Data extracted from a collection
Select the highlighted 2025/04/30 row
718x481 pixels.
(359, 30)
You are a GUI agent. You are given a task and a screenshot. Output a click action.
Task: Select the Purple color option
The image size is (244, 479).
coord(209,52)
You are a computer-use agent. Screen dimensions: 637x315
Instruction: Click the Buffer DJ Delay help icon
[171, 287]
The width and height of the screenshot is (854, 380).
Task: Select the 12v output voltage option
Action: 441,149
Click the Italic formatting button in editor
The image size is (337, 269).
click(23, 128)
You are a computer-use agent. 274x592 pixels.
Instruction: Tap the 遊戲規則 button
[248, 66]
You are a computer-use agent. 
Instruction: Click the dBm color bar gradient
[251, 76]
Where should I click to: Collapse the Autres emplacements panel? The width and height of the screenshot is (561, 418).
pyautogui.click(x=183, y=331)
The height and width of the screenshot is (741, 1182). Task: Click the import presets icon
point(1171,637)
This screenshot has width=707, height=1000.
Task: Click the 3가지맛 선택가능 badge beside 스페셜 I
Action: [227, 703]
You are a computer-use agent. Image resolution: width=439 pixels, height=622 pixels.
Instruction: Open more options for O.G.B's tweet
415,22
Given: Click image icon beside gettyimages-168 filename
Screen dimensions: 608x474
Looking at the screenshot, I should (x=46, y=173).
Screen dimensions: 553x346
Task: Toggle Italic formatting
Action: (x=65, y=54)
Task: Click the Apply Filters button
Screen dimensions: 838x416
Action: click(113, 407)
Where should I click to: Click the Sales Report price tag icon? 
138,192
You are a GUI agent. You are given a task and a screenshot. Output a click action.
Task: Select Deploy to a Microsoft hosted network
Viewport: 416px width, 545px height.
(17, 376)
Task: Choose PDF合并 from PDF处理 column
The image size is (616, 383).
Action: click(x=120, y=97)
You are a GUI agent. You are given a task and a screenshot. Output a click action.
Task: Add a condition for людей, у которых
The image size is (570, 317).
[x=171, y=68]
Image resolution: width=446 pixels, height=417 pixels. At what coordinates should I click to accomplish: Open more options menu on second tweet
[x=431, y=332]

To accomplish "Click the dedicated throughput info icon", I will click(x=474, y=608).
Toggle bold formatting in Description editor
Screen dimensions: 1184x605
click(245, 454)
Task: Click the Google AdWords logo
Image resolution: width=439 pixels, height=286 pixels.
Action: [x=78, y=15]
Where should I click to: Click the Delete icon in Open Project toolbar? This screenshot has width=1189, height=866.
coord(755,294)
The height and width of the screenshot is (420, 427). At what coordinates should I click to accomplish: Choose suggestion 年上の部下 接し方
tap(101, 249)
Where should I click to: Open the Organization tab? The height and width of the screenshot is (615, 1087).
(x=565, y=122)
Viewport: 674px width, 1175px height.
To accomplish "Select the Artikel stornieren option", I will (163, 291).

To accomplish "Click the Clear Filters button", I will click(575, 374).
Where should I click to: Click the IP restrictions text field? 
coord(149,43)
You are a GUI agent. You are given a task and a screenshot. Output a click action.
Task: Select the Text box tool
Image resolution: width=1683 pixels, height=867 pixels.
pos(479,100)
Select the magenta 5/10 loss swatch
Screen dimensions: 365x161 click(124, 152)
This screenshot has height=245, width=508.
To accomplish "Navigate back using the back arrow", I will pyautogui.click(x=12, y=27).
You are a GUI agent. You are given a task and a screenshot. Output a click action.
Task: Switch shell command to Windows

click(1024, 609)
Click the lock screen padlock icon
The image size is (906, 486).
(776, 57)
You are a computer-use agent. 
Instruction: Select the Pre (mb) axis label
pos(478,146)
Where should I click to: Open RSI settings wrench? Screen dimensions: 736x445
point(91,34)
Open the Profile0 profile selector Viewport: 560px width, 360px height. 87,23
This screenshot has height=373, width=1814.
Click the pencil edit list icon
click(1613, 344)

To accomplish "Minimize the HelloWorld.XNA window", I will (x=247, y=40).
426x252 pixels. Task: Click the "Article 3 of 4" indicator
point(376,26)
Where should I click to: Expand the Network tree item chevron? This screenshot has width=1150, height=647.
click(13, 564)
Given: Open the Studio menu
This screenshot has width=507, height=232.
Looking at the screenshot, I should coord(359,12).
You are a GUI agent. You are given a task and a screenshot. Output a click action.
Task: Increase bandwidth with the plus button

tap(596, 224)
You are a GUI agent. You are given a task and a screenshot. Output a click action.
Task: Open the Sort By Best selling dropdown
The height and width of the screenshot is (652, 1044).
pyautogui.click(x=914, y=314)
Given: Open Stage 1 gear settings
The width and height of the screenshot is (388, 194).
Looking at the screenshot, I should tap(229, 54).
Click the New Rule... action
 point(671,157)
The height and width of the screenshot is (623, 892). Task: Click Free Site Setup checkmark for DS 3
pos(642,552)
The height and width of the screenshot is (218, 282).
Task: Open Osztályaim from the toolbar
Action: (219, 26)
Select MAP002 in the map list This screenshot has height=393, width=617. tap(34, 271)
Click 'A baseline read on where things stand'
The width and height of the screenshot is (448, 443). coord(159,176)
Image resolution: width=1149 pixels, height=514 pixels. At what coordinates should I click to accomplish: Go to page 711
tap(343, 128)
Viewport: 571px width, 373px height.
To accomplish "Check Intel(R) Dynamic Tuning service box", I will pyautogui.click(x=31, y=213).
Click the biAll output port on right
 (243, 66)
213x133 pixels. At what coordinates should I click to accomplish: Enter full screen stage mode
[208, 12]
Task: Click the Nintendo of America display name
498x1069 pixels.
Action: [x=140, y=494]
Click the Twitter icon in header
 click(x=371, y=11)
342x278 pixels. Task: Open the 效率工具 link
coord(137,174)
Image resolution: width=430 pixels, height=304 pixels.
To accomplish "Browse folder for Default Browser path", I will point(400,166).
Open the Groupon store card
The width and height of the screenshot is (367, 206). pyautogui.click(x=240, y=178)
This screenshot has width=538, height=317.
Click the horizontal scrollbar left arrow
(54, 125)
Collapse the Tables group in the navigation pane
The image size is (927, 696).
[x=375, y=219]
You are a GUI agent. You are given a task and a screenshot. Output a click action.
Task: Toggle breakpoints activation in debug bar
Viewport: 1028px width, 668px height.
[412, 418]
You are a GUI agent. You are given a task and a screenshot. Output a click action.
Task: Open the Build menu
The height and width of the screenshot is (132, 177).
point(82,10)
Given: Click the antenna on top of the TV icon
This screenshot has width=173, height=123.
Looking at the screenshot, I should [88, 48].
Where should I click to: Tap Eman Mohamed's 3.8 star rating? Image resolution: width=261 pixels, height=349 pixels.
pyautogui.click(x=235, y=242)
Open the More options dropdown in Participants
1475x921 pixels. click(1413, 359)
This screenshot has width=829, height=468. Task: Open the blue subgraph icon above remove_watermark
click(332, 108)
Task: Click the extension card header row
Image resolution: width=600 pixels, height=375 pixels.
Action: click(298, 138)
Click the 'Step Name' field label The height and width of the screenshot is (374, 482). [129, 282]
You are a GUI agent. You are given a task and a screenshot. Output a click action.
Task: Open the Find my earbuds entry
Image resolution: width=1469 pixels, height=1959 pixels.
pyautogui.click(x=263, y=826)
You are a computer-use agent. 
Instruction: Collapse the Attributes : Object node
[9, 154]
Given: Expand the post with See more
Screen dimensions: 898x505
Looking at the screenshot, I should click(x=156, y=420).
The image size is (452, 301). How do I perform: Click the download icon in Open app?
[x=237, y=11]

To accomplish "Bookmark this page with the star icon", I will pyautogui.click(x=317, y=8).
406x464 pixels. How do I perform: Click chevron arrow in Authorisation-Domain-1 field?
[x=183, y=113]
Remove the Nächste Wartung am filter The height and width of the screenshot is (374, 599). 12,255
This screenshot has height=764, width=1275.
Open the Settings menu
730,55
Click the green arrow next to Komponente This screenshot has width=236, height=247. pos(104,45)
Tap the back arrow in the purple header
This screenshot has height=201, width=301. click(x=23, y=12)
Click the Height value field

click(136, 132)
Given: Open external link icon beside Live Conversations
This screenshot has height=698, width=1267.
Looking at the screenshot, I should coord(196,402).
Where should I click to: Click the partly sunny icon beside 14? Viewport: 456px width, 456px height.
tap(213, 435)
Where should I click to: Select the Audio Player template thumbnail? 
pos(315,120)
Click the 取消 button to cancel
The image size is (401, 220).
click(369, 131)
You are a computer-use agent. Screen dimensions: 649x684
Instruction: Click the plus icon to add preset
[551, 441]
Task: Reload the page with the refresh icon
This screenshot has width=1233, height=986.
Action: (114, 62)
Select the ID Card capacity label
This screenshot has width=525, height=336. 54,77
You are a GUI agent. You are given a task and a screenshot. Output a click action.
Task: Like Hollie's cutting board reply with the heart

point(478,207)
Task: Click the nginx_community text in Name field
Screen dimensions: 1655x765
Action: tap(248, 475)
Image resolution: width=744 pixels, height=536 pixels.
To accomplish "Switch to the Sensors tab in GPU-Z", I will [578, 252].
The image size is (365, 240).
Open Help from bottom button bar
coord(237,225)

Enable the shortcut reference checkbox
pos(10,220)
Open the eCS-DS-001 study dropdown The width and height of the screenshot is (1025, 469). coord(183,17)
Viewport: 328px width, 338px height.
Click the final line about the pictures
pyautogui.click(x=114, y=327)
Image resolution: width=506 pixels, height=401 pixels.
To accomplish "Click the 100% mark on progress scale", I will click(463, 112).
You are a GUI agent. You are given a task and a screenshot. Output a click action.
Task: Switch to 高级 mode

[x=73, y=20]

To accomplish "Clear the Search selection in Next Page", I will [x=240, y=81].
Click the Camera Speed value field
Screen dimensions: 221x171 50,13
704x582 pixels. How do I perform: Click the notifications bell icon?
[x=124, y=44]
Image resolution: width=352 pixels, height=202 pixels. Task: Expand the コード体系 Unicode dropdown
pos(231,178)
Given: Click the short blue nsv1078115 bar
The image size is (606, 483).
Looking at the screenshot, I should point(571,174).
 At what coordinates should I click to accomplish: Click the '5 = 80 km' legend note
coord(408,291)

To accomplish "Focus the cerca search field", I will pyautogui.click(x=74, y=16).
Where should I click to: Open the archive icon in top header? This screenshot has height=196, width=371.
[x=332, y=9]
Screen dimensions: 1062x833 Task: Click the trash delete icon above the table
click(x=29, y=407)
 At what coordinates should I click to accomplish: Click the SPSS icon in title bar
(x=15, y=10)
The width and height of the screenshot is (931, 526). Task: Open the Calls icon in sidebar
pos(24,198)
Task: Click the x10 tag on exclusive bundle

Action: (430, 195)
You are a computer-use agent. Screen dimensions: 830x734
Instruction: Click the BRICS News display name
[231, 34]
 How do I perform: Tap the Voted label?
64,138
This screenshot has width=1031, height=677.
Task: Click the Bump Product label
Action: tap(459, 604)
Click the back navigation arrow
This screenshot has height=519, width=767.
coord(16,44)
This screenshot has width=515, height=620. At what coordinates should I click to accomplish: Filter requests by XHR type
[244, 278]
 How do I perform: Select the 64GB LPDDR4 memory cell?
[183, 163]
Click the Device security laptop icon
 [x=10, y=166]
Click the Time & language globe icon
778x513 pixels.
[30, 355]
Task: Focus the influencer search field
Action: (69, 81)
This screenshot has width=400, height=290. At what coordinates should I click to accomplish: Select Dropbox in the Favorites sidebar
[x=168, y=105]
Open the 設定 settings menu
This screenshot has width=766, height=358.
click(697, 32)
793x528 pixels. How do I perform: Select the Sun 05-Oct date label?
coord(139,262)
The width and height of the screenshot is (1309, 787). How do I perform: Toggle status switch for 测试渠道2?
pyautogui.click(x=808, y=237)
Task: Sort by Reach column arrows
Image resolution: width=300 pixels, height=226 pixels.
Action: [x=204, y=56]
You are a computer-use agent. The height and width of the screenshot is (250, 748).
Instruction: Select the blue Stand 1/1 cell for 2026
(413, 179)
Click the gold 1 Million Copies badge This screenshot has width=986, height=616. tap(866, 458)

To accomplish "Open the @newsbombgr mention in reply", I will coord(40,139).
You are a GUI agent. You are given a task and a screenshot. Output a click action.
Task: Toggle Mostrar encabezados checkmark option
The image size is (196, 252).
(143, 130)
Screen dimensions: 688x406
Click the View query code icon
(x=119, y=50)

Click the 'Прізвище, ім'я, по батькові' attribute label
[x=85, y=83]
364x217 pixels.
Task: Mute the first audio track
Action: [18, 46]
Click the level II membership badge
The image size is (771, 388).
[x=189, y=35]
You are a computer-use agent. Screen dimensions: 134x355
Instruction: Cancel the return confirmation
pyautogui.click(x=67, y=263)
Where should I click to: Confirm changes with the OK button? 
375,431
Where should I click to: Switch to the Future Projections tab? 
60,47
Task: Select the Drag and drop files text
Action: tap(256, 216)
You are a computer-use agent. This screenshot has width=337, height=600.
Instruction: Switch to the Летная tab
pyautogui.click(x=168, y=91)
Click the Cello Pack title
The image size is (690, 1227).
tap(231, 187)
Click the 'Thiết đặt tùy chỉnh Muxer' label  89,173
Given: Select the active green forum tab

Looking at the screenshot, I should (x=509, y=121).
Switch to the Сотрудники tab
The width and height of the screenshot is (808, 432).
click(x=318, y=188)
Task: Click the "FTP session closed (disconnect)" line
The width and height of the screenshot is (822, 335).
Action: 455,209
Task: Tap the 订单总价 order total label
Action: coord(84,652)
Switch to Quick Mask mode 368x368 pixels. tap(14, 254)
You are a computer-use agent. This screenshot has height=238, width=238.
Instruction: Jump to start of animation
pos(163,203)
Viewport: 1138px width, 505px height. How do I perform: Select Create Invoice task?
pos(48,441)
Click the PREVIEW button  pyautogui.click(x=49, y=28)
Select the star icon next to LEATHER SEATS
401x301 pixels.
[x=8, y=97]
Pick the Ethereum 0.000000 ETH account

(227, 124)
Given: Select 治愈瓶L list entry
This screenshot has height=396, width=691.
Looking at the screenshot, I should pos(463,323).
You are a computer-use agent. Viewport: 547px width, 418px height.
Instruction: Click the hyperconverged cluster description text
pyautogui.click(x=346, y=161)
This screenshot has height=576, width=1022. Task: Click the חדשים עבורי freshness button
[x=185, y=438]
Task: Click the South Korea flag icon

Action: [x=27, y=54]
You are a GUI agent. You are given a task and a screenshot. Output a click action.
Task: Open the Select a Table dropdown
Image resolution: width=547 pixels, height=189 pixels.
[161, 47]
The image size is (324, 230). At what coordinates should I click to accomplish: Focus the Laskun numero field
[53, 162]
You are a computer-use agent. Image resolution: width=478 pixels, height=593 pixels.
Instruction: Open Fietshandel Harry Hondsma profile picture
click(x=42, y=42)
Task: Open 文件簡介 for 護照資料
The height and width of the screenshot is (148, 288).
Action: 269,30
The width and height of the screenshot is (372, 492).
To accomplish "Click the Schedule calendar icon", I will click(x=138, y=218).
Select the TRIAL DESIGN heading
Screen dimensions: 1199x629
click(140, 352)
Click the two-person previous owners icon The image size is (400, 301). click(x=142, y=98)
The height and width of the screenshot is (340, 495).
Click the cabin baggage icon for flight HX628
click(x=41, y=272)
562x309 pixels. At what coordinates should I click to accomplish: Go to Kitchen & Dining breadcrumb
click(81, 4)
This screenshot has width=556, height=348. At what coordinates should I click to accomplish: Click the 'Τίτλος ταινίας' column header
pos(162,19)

TASK TO COMPLETE
Which lines in the records above contain the word "Clear"? Copy each one.

SOLUTION TO THIS TASK
To accomplish "Click the Clear Filters button", I will click(575, 374).
To accomplish "Clear the Search selection in Next Page", I will [x=240, y=81].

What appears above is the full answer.